## Task prompt
Tally the lines of the records below that include the word "will", and write down only that tally.

Items listed in a dataset

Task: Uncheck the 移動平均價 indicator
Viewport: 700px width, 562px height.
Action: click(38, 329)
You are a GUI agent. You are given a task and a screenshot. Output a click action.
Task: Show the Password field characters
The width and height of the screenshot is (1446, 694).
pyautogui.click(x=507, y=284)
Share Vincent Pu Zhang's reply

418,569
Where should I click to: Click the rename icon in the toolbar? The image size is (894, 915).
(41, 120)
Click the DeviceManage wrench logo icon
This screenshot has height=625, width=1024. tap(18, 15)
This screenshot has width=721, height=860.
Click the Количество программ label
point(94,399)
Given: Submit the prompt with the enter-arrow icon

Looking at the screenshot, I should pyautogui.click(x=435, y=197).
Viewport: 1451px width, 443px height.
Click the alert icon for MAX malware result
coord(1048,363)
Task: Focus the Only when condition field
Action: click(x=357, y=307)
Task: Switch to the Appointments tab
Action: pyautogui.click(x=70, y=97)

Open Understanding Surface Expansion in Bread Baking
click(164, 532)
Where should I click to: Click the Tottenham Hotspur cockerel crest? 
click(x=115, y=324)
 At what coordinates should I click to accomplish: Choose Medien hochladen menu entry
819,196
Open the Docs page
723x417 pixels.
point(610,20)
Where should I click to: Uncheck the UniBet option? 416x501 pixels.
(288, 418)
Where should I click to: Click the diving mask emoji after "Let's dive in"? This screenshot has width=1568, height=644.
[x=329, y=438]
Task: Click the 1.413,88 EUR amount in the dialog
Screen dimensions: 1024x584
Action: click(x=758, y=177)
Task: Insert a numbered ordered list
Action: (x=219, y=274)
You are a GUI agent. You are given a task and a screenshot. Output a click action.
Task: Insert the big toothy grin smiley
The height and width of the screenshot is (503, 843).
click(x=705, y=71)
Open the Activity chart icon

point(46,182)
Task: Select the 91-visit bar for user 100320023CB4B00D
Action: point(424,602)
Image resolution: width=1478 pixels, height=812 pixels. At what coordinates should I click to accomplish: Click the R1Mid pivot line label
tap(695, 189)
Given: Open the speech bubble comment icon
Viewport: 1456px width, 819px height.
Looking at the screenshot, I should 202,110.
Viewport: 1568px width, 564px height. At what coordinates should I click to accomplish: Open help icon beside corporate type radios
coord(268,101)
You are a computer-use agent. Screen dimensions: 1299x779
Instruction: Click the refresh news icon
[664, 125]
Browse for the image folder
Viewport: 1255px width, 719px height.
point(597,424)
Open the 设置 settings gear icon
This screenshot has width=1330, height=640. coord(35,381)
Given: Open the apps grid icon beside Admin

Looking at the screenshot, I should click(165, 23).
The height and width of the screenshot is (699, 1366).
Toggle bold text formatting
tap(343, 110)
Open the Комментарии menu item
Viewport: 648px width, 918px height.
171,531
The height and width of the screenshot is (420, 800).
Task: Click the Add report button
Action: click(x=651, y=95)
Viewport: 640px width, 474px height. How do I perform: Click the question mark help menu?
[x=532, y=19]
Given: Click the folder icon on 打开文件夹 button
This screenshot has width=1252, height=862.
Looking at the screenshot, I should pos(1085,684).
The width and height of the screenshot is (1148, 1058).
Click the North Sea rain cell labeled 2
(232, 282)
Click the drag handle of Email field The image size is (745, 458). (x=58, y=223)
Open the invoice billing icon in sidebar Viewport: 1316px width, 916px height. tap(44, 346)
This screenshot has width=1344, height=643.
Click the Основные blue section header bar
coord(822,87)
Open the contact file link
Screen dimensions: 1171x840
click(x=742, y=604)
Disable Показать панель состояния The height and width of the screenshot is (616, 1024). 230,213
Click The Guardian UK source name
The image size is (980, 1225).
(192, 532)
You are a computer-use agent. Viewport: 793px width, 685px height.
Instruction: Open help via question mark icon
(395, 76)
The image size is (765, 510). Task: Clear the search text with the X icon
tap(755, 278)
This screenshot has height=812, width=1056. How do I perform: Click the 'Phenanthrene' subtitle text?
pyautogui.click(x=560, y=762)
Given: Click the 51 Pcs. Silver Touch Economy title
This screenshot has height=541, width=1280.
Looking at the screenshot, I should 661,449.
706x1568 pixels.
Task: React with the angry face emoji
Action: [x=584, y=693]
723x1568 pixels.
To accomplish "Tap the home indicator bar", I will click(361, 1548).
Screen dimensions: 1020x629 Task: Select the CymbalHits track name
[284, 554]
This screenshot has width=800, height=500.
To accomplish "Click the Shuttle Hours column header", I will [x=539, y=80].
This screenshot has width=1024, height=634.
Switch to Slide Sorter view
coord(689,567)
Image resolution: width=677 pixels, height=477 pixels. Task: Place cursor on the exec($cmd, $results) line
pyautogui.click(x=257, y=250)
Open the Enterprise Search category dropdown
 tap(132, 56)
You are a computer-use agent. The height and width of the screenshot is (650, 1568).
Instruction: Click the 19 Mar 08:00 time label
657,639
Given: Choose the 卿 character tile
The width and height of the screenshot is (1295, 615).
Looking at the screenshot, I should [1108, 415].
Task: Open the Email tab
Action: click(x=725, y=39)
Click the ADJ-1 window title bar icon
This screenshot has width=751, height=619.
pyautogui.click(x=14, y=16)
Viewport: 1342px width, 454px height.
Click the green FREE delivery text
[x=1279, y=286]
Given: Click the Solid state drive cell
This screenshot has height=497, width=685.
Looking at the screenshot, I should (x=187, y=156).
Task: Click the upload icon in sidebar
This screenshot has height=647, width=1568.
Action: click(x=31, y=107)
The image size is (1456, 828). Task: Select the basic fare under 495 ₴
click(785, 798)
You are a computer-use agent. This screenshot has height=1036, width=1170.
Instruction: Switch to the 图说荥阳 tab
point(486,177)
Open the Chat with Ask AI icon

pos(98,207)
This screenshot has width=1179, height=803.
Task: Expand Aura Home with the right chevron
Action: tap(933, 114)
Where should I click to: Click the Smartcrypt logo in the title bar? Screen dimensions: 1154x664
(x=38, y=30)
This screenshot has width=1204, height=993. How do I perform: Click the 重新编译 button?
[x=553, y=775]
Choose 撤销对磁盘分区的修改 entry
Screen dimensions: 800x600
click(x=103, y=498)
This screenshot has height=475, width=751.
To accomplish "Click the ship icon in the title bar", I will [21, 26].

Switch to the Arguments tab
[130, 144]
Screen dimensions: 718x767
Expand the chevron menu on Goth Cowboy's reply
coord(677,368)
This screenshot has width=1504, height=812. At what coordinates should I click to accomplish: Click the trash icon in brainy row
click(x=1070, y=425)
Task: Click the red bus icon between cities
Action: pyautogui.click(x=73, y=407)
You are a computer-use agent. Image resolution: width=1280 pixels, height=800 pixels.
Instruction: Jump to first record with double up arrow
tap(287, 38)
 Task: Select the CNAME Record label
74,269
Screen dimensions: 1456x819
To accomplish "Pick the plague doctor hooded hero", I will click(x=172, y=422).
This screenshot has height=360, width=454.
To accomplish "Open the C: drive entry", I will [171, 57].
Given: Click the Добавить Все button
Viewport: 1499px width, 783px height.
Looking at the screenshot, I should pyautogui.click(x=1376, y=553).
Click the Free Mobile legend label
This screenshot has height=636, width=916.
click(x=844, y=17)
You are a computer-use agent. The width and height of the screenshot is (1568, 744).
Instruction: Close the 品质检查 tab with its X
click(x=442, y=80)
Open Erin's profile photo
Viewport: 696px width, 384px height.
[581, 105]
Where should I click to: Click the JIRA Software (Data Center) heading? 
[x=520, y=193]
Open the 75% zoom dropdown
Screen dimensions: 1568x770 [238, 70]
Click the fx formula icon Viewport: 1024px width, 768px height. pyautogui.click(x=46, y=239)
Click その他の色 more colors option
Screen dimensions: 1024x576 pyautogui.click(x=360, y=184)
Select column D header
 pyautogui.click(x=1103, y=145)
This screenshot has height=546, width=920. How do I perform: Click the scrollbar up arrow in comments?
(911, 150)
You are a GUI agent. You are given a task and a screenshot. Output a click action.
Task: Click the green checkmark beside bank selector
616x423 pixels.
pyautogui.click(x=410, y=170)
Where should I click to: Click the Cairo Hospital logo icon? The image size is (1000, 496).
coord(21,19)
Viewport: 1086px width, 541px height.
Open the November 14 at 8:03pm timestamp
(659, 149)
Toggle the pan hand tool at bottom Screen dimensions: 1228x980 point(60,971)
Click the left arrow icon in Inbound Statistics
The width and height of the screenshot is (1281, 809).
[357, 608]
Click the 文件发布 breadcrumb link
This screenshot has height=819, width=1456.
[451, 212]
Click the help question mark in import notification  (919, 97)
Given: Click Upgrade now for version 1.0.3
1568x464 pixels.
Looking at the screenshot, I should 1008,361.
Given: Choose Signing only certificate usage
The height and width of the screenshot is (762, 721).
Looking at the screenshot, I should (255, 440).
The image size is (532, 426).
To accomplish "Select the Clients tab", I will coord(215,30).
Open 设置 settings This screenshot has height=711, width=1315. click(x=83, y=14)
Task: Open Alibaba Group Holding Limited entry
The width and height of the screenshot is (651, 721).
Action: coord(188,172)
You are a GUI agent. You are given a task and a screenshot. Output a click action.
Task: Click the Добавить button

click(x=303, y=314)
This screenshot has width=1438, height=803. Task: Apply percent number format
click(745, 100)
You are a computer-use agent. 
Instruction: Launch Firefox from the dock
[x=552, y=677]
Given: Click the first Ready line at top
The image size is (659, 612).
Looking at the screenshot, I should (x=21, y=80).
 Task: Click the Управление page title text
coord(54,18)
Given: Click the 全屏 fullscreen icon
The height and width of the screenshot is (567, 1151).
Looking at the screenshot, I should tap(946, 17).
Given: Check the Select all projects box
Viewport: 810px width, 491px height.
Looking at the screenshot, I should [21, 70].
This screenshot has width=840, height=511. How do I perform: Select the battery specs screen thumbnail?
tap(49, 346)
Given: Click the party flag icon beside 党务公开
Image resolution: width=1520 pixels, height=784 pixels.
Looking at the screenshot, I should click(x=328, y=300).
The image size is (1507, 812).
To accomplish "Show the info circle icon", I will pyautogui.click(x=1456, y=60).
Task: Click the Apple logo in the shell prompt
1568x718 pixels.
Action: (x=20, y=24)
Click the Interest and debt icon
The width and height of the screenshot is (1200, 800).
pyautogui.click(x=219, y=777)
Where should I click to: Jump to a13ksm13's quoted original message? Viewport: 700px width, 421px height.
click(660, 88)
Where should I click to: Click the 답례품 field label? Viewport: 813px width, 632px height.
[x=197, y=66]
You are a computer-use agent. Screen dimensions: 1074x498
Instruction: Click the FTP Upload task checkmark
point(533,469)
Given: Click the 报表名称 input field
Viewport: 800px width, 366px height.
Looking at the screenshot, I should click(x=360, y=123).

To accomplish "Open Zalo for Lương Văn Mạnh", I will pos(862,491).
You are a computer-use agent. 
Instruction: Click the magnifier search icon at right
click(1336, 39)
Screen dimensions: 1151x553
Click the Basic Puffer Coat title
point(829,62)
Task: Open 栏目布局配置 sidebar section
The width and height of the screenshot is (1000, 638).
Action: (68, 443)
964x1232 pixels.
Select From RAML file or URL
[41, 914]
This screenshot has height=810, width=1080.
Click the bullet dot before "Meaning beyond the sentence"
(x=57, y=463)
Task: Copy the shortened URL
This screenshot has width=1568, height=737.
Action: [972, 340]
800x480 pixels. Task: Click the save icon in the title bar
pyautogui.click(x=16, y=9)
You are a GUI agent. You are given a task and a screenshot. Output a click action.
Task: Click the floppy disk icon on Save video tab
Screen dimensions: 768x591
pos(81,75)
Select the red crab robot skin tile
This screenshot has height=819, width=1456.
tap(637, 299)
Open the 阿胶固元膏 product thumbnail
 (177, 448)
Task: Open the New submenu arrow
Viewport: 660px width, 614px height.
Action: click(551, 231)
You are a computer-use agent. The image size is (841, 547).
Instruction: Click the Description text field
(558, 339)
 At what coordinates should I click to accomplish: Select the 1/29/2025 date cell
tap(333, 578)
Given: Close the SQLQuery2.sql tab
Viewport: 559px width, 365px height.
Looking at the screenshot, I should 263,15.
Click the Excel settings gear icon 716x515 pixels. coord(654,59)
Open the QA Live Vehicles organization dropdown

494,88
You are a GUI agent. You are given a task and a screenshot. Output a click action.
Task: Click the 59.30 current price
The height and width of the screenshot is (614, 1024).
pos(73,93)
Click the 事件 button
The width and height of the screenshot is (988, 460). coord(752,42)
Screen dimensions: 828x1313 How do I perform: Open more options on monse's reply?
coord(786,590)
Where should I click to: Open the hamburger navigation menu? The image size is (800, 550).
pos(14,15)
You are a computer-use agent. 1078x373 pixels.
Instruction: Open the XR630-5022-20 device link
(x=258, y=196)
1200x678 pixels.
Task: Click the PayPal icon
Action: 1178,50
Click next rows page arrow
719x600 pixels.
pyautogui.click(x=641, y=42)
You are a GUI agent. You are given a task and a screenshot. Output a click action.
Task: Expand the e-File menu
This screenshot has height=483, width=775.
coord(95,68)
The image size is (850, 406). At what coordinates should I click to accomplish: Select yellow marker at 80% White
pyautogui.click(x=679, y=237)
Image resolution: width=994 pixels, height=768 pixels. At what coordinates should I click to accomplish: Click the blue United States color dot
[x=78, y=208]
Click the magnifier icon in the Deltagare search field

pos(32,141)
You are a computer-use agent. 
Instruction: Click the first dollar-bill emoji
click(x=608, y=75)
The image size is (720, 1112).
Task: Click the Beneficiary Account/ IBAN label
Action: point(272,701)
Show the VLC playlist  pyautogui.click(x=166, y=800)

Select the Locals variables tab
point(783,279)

## Finished exercise
8